== DATA FOR ANALYSIS
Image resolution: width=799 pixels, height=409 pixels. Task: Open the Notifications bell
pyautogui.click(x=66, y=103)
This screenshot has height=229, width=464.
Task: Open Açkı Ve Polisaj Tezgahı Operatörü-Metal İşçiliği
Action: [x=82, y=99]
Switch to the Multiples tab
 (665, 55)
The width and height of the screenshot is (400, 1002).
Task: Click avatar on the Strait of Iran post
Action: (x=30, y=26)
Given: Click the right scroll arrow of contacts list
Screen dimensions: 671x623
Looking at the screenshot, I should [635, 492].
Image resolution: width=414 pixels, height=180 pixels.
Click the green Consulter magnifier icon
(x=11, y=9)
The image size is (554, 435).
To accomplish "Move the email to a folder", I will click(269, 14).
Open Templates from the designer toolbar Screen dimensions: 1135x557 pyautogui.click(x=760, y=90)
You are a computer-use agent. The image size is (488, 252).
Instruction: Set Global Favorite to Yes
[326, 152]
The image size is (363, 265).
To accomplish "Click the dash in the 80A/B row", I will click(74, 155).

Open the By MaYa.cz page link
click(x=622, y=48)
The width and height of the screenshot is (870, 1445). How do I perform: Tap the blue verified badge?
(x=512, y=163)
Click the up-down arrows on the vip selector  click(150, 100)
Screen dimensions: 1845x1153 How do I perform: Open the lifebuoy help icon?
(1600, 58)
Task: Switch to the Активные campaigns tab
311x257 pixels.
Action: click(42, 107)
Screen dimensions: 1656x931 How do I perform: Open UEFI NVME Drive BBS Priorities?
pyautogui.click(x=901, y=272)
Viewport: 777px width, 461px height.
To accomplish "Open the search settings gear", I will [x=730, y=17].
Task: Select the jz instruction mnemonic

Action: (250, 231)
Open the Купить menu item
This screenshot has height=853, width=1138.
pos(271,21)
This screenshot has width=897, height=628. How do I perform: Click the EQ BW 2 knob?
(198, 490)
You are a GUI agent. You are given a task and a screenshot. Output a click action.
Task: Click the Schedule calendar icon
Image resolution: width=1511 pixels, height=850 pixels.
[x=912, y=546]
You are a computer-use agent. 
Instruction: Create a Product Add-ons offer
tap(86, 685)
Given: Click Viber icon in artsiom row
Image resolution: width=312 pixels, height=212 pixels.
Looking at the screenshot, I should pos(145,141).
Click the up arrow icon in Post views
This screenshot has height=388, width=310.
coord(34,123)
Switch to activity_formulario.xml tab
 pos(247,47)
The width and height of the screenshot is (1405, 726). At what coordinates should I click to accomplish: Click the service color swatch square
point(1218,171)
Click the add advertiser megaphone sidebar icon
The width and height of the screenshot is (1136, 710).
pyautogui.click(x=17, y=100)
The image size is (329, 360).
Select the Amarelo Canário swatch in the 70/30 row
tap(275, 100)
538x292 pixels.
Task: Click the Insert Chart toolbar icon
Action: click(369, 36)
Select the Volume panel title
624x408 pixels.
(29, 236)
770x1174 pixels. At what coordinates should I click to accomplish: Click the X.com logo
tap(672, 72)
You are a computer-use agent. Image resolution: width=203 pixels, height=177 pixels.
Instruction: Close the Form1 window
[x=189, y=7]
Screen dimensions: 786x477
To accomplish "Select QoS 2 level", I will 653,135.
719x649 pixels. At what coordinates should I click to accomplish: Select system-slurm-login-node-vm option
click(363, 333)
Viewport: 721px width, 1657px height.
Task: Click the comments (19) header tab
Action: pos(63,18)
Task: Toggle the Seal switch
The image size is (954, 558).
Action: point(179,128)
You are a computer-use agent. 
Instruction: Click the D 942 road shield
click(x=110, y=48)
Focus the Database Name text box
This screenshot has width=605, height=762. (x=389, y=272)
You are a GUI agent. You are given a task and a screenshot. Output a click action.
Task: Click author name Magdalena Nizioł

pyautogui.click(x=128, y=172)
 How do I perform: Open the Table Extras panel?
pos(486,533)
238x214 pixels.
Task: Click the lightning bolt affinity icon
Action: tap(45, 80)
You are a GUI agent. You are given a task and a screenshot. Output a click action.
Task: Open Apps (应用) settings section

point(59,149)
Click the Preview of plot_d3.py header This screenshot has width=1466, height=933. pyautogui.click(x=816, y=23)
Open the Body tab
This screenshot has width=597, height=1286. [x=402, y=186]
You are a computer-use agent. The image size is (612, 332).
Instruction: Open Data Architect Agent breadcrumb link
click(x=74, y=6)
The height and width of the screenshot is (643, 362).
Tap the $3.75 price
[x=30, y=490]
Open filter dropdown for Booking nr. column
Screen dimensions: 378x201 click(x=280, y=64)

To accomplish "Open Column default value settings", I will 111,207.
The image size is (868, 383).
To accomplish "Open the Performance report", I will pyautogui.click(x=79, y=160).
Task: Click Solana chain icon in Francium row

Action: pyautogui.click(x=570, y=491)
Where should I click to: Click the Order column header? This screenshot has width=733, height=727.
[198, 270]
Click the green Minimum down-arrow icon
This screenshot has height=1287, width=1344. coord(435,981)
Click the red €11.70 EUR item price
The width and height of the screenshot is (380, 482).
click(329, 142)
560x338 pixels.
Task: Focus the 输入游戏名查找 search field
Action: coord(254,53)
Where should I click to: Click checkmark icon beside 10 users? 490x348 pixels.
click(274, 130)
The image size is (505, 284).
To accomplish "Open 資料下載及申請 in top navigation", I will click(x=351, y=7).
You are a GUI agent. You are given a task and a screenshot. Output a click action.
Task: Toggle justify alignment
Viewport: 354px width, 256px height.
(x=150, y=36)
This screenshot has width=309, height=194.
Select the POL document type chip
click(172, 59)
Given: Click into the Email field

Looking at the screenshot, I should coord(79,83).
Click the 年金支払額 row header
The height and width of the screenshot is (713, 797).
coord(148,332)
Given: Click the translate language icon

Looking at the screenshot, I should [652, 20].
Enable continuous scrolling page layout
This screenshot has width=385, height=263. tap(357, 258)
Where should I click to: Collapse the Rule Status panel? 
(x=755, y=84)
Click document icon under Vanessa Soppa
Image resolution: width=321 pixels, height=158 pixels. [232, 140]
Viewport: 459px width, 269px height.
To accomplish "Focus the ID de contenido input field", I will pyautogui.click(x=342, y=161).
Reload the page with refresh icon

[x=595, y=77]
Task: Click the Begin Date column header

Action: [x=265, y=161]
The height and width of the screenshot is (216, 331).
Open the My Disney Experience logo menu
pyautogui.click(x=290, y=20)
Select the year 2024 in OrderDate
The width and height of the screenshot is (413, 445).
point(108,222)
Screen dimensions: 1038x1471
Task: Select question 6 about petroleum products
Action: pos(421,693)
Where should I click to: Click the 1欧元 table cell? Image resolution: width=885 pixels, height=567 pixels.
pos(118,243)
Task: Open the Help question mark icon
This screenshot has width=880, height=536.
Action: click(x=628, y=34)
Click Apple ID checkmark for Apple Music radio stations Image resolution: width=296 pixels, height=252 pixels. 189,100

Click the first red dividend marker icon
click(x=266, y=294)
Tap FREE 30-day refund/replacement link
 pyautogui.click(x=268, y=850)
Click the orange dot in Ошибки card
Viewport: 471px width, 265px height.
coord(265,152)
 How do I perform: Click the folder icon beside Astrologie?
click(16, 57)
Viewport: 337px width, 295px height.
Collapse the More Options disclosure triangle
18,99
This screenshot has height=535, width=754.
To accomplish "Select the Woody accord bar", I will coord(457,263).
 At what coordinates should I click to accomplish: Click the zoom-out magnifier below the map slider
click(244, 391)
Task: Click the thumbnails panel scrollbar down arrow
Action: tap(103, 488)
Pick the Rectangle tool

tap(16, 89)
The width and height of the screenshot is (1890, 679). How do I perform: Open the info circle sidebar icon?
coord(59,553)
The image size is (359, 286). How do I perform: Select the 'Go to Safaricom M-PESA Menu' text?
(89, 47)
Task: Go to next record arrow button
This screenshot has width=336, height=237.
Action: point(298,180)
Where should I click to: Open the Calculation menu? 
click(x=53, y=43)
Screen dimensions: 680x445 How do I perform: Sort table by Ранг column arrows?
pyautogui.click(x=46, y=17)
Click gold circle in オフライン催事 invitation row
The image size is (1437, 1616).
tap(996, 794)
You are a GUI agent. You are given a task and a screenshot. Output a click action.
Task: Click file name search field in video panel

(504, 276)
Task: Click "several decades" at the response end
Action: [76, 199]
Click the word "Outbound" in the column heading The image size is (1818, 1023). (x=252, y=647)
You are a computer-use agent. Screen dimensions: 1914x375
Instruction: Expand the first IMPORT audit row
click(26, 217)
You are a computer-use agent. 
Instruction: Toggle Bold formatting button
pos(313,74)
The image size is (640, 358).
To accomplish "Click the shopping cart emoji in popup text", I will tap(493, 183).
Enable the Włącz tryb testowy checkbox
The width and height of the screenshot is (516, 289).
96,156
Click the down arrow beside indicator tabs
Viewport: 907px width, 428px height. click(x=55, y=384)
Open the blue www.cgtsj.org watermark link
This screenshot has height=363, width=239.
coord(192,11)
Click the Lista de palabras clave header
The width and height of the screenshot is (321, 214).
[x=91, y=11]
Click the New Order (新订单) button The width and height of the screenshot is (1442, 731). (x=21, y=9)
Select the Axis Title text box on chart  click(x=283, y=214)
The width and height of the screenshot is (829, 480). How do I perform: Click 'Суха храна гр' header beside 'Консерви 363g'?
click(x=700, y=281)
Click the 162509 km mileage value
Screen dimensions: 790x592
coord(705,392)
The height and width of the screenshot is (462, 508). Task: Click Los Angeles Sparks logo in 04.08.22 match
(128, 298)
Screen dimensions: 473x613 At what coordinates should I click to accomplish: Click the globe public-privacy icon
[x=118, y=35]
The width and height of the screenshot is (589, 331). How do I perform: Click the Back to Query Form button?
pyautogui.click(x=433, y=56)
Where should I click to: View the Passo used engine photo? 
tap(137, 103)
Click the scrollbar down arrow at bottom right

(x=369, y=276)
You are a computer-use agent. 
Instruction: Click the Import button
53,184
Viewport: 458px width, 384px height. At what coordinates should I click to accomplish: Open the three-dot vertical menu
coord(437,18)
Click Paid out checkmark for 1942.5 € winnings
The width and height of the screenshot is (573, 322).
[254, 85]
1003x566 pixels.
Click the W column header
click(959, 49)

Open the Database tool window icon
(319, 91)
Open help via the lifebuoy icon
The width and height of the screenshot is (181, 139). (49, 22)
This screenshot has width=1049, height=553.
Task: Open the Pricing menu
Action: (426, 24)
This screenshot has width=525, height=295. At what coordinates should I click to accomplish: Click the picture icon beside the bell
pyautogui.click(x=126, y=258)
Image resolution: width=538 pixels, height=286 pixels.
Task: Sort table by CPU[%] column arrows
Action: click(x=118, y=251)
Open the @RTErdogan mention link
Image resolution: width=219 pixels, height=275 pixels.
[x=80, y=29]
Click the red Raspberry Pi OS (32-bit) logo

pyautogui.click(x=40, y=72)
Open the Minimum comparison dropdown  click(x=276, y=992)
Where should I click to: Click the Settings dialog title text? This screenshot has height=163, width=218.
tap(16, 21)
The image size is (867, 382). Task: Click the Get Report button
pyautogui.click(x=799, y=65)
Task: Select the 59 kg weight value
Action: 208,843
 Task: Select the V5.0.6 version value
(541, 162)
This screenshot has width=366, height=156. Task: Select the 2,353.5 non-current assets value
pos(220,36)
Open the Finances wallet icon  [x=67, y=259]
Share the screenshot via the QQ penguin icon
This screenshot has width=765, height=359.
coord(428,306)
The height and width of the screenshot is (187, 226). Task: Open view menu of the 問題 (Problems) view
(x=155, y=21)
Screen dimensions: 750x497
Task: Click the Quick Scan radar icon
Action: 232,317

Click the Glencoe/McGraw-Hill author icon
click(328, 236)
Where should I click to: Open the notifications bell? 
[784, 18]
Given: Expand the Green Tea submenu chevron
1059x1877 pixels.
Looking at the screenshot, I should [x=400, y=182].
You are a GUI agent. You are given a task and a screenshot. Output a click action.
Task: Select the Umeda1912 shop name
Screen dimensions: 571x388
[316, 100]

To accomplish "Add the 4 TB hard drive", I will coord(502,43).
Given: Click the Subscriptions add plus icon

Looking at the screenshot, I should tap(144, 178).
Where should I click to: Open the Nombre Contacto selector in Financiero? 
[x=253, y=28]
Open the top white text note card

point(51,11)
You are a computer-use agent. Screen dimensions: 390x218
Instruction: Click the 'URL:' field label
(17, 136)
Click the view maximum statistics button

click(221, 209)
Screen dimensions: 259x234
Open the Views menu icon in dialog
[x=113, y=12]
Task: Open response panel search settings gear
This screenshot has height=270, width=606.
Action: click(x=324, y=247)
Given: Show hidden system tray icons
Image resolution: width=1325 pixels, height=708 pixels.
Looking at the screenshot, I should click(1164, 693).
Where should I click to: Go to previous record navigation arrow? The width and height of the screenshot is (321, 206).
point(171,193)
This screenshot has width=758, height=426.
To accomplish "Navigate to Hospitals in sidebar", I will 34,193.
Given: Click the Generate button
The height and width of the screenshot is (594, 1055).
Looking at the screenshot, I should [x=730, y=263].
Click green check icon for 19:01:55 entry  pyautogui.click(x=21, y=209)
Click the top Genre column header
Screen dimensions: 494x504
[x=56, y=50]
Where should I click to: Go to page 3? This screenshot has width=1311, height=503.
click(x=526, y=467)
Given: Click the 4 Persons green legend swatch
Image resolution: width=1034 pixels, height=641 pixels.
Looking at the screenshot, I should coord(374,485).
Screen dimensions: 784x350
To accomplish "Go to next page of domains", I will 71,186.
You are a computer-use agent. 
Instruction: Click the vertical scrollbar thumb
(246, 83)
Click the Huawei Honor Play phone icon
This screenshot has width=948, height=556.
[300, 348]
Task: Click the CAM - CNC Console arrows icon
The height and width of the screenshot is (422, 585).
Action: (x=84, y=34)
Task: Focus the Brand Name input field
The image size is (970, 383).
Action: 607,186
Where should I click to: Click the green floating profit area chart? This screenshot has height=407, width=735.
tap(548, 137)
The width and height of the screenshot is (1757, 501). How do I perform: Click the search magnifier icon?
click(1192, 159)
====
_WHAT IS EXPECTED_
Set down precisely the lines above between the line holding "Task: Click the Schedule calendar icon" and the line holding "The image size is (329, 360).", inclusive, and nothing beyond them.

_RESULT OF THE TASK_
Task: Click the Schedule calendar icon
Image resolution: width=1511 pixels, height=850 pixels.
[x=912, y=546]
You are a computer-use agent. 
Instruction: Create a Product Add-ons offer
tap(86, 685)
Given: Click Viber icon in artsiom row
Image resolution: width=312 pixels, height=212 pixels.
Looking at the screenshot, I should pos(145,141).
Click the up arrow icon in Post views
This screenshot has height=388, width=310.
coord(34,123)
Switch to activity_formulario.xml tab
 pos(247,47)
The width and height of the screenshot is (1405, 726). At what coordinates should I click to accomplish: Click the service color swatch square
point(1218,171)
Click the add advertiser megaphone sidebar icon
The width and height of the screenshot is (1136, 710).
pyautogui.click(x=17, y=100)
The image size is (329, 360).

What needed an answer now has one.